-- START --

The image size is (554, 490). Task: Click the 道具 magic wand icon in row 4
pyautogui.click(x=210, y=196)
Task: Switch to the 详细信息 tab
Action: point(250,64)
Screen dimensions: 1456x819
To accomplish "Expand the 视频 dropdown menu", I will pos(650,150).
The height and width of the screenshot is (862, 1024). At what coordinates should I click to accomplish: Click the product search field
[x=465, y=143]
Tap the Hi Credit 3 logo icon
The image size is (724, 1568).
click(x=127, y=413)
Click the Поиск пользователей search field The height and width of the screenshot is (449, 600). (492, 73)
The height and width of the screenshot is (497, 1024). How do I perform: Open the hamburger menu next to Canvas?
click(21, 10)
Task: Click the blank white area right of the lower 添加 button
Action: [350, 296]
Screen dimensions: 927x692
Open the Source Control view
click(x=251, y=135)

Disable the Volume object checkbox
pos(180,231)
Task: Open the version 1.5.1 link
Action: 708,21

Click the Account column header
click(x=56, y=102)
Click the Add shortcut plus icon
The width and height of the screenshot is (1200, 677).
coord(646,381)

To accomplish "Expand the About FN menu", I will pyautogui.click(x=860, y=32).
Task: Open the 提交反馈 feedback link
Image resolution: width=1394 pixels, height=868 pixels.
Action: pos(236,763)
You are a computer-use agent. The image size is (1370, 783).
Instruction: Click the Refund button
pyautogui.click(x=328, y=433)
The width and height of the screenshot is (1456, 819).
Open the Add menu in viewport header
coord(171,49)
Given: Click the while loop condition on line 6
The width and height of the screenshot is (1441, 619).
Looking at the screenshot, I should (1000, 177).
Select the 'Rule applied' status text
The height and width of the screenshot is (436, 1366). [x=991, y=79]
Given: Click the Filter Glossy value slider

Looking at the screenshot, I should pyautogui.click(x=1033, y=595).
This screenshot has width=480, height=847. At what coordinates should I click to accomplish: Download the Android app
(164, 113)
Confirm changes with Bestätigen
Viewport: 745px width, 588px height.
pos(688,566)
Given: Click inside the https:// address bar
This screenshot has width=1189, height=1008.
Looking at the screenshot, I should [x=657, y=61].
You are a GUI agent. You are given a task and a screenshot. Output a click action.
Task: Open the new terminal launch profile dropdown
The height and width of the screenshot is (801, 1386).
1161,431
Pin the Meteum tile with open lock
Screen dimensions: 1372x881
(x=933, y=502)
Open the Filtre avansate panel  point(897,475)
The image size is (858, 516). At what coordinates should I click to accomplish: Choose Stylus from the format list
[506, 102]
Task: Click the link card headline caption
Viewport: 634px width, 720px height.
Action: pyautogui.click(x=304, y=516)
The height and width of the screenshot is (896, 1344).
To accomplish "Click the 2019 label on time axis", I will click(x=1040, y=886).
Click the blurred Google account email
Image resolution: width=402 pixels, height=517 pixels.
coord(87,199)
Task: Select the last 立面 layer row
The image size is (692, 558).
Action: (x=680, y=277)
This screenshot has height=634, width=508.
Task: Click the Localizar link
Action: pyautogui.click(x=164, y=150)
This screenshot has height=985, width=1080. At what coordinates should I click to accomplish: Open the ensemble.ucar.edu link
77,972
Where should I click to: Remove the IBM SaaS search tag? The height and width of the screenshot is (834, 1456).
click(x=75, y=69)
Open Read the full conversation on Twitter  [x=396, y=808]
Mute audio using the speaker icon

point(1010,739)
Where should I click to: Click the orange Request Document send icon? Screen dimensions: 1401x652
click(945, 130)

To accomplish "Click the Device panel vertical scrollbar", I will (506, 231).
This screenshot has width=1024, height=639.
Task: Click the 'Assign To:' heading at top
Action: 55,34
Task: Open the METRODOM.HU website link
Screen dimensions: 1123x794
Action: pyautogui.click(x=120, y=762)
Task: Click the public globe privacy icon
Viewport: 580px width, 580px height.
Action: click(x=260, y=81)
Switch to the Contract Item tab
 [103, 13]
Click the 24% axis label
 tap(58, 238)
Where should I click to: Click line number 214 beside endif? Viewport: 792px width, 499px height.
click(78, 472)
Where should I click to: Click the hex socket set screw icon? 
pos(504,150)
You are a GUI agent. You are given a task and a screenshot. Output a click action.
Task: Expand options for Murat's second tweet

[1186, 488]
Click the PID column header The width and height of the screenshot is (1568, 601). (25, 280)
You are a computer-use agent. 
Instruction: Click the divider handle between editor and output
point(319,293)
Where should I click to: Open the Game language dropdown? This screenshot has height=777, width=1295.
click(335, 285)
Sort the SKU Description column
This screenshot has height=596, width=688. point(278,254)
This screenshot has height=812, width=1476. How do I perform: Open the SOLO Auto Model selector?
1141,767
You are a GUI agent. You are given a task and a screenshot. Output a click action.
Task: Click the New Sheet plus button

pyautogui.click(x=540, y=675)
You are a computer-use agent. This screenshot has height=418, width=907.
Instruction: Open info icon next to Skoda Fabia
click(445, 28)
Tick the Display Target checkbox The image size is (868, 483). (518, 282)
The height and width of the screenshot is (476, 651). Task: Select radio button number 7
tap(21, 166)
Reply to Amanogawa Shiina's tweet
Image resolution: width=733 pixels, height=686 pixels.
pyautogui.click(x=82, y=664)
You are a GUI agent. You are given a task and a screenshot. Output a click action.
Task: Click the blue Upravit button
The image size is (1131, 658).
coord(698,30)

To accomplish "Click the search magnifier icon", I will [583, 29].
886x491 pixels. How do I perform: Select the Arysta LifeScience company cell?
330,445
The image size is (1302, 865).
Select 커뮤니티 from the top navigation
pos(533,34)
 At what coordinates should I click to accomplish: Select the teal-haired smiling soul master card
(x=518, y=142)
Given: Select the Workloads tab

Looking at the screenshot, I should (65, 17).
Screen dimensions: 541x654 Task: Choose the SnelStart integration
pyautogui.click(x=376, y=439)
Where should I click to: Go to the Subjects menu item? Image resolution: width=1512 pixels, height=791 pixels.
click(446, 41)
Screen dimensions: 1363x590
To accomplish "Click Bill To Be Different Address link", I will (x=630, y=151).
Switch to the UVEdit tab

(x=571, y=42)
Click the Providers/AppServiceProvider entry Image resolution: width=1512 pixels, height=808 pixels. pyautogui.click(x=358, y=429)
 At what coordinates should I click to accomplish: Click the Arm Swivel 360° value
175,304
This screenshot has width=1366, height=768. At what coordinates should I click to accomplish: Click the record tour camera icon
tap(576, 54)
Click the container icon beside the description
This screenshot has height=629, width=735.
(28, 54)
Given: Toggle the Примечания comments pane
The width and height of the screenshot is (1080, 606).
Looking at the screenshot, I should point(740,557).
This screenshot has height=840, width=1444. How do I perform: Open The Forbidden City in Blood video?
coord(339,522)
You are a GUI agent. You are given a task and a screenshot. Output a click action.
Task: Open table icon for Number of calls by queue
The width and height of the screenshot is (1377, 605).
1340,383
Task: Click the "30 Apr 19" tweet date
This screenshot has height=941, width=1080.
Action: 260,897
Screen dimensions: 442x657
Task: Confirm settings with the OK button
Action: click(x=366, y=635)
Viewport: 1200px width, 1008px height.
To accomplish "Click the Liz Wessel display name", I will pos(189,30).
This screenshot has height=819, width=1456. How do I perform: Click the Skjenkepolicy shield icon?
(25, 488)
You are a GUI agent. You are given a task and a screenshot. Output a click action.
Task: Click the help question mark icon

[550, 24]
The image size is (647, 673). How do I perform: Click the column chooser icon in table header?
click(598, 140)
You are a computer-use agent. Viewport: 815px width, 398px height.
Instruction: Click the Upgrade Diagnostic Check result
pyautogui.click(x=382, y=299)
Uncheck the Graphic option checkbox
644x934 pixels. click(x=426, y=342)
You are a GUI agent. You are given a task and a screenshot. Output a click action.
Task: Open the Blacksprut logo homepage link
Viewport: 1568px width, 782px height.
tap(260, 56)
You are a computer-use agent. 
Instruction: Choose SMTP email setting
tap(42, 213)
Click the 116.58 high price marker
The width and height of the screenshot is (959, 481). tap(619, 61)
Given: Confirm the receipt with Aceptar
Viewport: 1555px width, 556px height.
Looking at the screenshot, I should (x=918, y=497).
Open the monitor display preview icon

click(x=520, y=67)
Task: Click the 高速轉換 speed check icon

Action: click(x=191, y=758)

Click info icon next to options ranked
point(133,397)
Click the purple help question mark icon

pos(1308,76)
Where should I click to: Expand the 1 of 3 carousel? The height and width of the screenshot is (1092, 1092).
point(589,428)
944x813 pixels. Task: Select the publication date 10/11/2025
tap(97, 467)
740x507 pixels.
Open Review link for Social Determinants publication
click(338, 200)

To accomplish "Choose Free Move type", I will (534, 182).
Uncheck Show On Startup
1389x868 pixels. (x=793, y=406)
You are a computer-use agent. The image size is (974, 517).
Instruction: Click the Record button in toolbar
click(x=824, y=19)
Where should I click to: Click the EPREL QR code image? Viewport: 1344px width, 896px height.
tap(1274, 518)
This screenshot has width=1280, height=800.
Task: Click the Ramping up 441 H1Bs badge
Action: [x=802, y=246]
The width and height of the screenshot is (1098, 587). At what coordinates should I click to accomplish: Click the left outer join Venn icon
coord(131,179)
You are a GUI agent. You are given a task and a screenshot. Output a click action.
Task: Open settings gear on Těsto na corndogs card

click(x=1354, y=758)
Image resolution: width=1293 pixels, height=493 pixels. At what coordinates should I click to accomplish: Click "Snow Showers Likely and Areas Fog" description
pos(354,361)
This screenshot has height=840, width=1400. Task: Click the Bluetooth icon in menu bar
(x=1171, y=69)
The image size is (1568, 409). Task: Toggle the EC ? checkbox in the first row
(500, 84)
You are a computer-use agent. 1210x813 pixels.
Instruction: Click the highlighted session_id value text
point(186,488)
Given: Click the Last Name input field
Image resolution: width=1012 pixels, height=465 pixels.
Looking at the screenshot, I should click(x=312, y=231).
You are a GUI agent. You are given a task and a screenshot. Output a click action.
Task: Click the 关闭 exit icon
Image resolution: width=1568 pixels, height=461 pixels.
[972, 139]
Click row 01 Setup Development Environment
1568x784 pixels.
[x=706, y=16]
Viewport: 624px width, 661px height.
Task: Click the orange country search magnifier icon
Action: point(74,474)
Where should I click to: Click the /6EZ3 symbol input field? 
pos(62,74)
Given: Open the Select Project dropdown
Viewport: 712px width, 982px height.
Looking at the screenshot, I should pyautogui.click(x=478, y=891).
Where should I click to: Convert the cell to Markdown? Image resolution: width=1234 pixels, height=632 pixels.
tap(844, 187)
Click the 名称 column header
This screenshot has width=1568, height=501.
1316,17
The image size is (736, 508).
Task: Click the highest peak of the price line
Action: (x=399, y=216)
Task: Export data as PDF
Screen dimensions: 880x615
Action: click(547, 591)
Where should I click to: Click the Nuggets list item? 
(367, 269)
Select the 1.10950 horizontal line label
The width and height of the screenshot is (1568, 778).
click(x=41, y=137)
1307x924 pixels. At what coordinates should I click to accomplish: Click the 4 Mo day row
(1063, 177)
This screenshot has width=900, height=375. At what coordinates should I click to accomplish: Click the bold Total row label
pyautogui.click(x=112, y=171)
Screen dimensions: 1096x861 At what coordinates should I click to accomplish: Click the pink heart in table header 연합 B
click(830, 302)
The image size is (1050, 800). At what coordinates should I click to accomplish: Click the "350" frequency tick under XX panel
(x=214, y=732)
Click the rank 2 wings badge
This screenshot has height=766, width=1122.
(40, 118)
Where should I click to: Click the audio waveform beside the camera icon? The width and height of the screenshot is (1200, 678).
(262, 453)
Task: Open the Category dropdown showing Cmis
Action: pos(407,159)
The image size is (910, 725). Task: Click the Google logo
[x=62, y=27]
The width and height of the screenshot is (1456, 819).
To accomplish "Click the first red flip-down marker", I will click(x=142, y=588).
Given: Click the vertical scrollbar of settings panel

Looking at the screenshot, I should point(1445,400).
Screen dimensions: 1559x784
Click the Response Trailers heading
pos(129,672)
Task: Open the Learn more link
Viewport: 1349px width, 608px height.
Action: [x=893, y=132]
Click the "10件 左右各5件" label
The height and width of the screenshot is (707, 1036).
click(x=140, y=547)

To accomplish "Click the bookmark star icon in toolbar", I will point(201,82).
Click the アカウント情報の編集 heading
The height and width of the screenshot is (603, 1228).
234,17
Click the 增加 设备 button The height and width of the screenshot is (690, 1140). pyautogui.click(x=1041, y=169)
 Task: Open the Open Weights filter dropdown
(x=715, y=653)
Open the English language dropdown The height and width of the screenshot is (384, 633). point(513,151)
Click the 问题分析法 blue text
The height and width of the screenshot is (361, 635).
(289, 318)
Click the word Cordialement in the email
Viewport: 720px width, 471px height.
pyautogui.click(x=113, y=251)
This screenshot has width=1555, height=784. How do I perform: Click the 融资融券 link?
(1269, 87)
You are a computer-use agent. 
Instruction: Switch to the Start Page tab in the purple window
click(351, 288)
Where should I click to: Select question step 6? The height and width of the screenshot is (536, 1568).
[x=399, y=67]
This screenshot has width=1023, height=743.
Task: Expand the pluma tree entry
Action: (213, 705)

-- END --

* What you should do: Copy out the entries above word for word, starting at the first line and ending with the line that contains "I will pos(650,150).", both included. Give only those lines.

* Answer to the exercise:
The image size is (554, 490). Task: Click the 道具 magic wand icon in row 4
pyautogui.click(x=210, y=196)
Task: Switch to the 详细信息 tab
Action: point(250,64)
Screen dimensions: 1456x819
To accomplish "Expand the 视频 dropdown menu", I will pos(650,150).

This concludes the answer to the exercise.